Perhaps it's a lack of caffeine, but I can't conceive of a legitimate reason for wanting to do this. In the example you gave, you've got students, classes and a table which relates the two. If you think about what you want the query to do, in plain English, surely it has to be driven by either the student table or the class table. i.e.
select all the classes which are attended by student 1245235
select all the students which attend class 101
Can you explain the requirement better? If not, tell your customer to suck it up. Having a relationship between Students and Classes directly (A and C), seems like pure madness, you've already got table B which does that...
Bear in mind that the one-to-many relationship can be represented through the many-to-many, most simply by adding a field there to indicate the type of relationship. Then you could have one "current" record and any number of "history" ones.
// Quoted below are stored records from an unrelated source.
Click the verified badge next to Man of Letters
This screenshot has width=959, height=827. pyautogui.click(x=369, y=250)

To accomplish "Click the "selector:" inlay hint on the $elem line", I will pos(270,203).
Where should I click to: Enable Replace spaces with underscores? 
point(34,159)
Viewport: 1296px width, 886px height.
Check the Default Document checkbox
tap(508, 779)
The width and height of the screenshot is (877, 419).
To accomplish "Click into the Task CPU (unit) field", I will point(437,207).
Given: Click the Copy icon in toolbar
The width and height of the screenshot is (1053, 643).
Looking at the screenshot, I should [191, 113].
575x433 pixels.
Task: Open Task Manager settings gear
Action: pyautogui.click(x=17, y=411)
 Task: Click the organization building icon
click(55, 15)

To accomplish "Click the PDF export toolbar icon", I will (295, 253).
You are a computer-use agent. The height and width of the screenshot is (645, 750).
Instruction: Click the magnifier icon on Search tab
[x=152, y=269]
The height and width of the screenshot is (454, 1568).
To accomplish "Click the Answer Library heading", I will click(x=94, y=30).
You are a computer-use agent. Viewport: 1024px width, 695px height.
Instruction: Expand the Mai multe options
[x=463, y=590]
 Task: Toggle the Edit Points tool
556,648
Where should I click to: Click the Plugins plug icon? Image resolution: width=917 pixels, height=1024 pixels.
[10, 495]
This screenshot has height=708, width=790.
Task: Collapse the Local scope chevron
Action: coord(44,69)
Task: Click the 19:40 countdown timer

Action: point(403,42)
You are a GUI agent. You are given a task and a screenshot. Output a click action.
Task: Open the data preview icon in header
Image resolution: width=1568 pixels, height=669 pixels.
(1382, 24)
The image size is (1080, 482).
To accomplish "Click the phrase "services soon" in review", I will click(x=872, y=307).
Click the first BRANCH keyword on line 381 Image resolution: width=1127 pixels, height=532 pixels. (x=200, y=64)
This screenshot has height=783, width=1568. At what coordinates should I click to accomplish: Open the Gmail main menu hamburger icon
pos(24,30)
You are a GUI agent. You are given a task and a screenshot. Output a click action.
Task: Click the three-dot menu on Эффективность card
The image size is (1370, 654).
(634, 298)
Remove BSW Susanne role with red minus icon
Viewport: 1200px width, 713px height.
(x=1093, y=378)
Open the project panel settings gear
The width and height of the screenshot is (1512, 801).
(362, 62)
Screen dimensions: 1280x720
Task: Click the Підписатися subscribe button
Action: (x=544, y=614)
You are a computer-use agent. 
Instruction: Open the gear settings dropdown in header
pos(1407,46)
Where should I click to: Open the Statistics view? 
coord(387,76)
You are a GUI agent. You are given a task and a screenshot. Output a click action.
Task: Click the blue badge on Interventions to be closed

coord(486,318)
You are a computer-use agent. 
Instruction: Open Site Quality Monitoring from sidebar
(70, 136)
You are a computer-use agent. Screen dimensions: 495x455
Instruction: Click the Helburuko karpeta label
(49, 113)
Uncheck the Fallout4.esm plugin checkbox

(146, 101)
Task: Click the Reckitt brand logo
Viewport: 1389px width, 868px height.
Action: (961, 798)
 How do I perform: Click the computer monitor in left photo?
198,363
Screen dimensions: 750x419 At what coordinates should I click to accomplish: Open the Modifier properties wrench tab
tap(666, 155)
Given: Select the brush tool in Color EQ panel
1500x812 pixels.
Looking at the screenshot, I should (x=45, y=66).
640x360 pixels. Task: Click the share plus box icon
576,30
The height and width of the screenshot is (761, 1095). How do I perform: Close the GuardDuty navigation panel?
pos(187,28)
Was the customer "requirement" phrased as given, by the way? I think I'd be looking to redefine my relationship with them if so: they should be telling me "what" they want (ideally what, in business domain language, their problem is) and leaving the "how" to me. If they know exactly how the thing should be implemented, then I'd be inclined to open the source code in an editor and leave them to it!
I'm supposing that s.id_class indicates the student's current class, as opposed to classes she has taken in the past.
The solution shown by rcar works, but it repeats the c1.className on every row.
Here's an alternative that doesn't repeat information and it uses one fewer join. You can use an expression to compare s.id_class to the current c.id_class matched via the mtm table.
SELECT s.name, c.className, (s.id_class = c.id_class) AS is_current
FROM s JOIN many_to_many AS mtm ON (s.id_student = mtm.id_student)
JOIN c ON (c.id_class = mtm.id_class);
So is_current will be 1 (true) on one row, and 0 (false) on all the other rows. Or you can output something more informative using a CASE construct:
SELECT s.name, c.className,
CASE WHEN s.id_class = c.id_class THEN 'current' ELSE 'past' END AS is_current
FROM s JOIN many_to_many AS mtm ON (s.id_student = mtm.id_student)
JOIN c ON (c.id_class = mtm.id_class);
It doesn't seem to make sense. A query like:
SELECT * FROM relAC RAC
INNER JOIN tableA A ON A.id_class = RAC.id_class
INNER JOIN tableC C ON C.id_class = RAC.id_class
WHERE A.id_class = B.id_class
could generate a set of data but inconsistent. Or maybe we are missing some important part of the information about the content and the relationships of those 3 tables.
I personally never heard a requirement from a customer that would sound like:
Obtain the information from the Table
B inner joining with A and C, and in
the same query relate A and C in a
one-many relationship
It looks like that it is what you translated the requirement to.
Could you specify the requirement in plain English, as what results your customer wants to get?